(Data excerpts)
------------------------------------------------------------

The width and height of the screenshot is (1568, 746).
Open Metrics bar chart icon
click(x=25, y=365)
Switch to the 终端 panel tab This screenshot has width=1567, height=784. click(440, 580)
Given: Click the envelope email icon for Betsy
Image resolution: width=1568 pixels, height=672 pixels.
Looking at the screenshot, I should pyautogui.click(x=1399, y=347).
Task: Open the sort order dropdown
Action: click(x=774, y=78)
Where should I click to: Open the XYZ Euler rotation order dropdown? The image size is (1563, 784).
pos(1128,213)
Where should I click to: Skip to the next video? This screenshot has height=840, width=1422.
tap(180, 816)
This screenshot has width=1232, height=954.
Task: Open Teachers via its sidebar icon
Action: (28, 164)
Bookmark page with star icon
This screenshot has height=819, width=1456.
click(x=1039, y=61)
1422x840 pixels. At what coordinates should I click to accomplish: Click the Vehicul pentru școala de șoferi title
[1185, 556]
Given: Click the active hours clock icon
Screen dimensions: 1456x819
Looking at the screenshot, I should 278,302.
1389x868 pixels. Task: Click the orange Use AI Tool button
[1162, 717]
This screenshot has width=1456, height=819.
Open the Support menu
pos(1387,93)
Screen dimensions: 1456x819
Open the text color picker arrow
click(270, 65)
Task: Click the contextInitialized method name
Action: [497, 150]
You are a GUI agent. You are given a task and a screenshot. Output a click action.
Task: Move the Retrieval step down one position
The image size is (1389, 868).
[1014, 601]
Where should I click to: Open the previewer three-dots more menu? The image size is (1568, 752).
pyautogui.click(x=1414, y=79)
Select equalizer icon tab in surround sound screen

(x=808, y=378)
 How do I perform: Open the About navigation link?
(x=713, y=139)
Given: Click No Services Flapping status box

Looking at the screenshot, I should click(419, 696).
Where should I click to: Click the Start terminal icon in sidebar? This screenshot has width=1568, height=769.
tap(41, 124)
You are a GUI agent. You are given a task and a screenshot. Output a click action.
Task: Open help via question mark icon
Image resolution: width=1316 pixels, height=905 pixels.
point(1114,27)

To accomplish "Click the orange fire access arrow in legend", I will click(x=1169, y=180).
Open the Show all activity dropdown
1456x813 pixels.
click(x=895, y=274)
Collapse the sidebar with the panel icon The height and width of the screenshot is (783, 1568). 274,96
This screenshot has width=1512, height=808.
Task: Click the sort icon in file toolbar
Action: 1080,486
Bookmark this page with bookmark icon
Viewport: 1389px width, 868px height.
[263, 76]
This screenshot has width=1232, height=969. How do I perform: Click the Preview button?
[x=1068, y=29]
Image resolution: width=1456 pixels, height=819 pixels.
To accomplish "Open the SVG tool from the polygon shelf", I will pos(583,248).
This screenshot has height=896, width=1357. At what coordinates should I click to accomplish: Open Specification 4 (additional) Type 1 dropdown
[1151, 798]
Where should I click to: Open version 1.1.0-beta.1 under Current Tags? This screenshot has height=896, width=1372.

------------------------------------------------------------

» **EXERCISE PROMPT**: Repeat each of the entries above precisely as given.

» **OUTPUT**:
The width and height of the screenshot is (1568, 746).
Open Metrics bar chart icon
click(x=25, y=365)
Switch to the 终端 panel tab This screenshot has width=1567, height=784. click(440, 580)
Given: Click the envelope email icon for Betsy
Image resolution: width=1568 pixels, height=672 pixels.
Looking at the screenshot, I should pyautogui.click(x=1399, y=347).
Task: Open the sort order dropdown
Action: click(x=774, y=78)
Where should I click to: Open the XYZ Euler rotation order dropdown? The image size is (1563, 784).
pos(1128,213)
Where should I click to: Skip to the next video? This screenshot has height=840, width=1422.
tap(180, 816)
This screenshot has width=1232, height=954.
Task: Open Teachers via its sidebar icon
Action: (28, 164)
Bookmark page with star icon
This screenshot has height=819, width=1456.
click(x=1039, y=61)
1422x840 pixels. At what coordinates should I click to accomplish: Click the Vehicul pentru școala de șoferi title
[1185, 556]
Given: Click the active hours clock icon
Screen dimensions: 1456x819
Looking at the screenshot, I should 278,302.
1389x868 pixels. Task: Click the orange Use AI Tool button
[1162, 717]
This screenshot has width=1456, height=819.
Open the Support menu
pos(1387,93)
Screen dimensions: 1456x819
Open the text color picker arrow
click(270, 65)
Task: Click the contextInitialized method name
Action: [497, 150]
You are a GUI agent. You are given a task and a screenshot. Output a click action.
Task: Move the Retrieval step down one position
The image size is (1389, 868).
[1014, 601]
Where should I click to: Open the previewer three-dots more menu? The image size is (1568, 752).
pyautogui.click(x=1414, y=79)
Select equalizer icon tab in surround sound screen

(x=808, y=378)
 How do I perform: Open the About navigation link?
(x=713, y=139)
Given: Click No Services Flapping status box

Looking at the screenshot, I should click(419, 696).
Where should I click to: Click the Start terminal icon in sidebar? This screenshot has width=1568, height=769.
tap(41, 124)
You are a GUI agent. You are given a task and a screenshot. Output a click action.
Task: Open help via question mark icon
Image resolution: width=1316 pixels, height=905 pixels.
point(1114,27)

To accomplish "Click the orange fire access arrow in legend", I will click(x=1169, y=180).
Open the Show all activity dropdown
1456x813 pixels.
click(x=895, y=274)
Collapse the sidebar with the panel icon The height and width of the screenshot is (783, 1568). 274,96
This screenshot has width=1512, height=808.
Task: Click the sort icon in file toolbar
Action: 1080,486
Bookmark this page with bookmark icon
Viewport: 1389px width, 868px height.
[263, 76]
This screenshot has width=1232, height=969. How do I perform: Click the Preview button?
[x=1068, y=29]
Image resolution: width=1456 pixels, height=819 pixels.
To accomplish "Open the SVG tool from the polygon shelf", I will pos(583,248).
This screenshot has height=896, width=1357. At what coordinates should I click to accomplish: Open Specification 4 (additional) Type 1 dropdown
[1151, 798]
Where should I click to: Open version 1.1.0-beta.1 under Current Tags? This screenshot has height=896, width=1372.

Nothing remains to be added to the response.